Read the data below. Every line holding the string "calendar" must be copied.

[Stored data entries]
==================================================
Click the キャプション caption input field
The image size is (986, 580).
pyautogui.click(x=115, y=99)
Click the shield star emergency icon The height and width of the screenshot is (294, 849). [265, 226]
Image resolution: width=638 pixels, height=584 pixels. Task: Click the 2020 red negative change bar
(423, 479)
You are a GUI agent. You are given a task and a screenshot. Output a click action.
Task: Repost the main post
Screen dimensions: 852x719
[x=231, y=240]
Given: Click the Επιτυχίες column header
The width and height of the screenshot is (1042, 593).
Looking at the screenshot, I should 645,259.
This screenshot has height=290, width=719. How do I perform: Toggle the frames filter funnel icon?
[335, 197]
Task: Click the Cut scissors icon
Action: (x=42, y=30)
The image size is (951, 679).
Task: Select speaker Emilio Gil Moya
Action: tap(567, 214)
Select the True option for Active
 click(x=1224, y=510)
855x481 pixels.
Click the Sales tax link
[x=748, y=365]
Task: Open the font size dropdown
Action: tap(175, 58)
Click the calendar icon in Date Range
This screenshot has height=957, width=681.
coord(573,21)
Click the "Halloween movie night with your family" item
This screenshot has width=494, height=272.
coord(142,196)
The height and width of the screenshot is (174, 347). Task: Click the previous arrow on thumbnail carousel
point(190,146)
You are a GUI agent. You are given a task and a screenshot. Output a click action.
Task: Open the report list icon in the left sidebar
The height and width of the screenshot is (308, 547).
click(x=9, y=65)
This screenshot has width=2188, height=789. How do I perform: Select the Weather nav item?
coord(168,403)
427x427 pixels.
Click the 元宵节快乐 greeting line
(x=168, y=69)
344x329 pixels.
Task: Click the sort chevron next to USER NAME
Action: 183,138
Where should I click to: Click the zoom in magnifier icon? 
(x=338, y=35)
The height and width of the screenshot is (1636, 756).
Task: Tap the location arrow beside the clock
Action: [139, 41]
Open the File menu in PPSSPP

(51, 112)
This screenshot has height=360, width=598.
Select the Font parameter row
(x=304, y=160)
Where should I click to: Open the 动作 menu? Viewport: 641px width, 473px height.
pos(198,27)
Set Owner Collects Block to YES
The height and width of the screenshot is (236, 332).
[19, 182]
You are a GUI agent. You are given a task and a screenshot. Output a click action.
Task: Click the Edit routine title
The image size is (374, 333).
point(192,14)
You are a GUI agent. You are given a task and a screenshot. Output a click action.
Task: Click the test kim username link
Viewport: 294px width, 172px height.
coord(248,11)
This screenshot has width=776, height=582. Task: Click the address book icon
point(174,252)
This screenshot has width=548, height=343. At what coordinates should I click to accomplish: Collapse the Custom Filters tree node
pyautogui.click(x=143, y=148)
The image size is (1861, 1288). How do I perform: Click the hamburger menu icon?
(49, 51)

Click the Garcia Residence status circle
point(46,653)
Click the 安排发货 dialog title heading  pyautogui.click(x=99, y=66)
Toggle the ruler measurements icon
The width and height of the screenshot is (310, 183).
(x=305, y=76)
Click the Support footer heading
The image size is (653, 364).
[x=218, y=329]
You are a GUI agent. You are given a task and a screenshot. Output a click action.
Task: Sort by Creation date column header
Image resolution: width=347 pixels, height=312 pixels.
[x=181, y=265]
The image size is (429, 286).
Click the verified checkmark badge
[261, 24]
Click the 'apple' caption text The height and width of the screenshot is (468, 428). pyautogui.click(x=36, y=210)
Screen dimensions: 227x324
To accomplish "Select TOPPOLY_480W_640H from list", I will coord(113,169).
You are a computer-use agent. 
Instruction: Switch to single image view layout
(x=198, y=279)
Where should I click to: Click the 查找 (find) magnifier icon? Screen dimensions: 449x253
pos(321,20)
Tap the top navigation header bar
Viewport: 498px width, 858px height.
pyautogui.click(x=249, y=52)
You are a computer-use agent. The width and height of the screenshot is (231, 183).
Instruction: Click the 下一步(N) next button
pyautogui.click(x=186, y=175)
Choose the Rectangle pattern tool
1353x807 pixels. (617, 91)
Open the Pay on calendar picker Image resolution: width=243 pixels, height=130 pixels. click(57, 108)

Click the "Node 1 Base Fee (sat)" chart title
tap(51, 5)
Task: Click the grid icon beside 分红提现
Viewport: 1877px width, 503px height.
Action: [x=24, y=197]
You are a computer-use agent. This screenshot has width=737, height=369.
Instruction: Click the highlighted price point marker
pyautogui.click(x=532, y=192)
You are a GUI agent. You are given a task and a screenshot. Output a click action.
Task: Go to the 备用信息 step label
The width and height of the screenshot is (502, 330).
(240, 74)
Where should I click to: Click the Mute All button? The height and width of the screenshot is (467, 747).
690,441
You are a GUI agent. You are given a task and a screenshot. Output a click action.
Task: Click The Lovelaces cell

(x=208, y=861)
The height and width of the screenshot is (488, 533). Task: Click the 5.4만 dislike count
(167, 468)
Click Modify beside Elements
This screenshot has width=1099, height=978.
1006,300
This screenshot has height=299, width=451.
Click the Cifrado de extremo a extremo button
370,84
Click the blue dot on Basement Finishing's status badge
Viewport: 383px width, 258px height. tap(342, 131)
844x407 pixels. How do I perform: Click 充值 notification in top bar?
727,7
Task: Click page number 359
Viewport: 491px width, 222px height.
==================================================
** SOLUTION TO THE PROBLEM **
Click the calendar icon in Date Range
Open the Pay on calendar picker Image resolution: width=243 pixels, height=130 pixels. click(57, 108)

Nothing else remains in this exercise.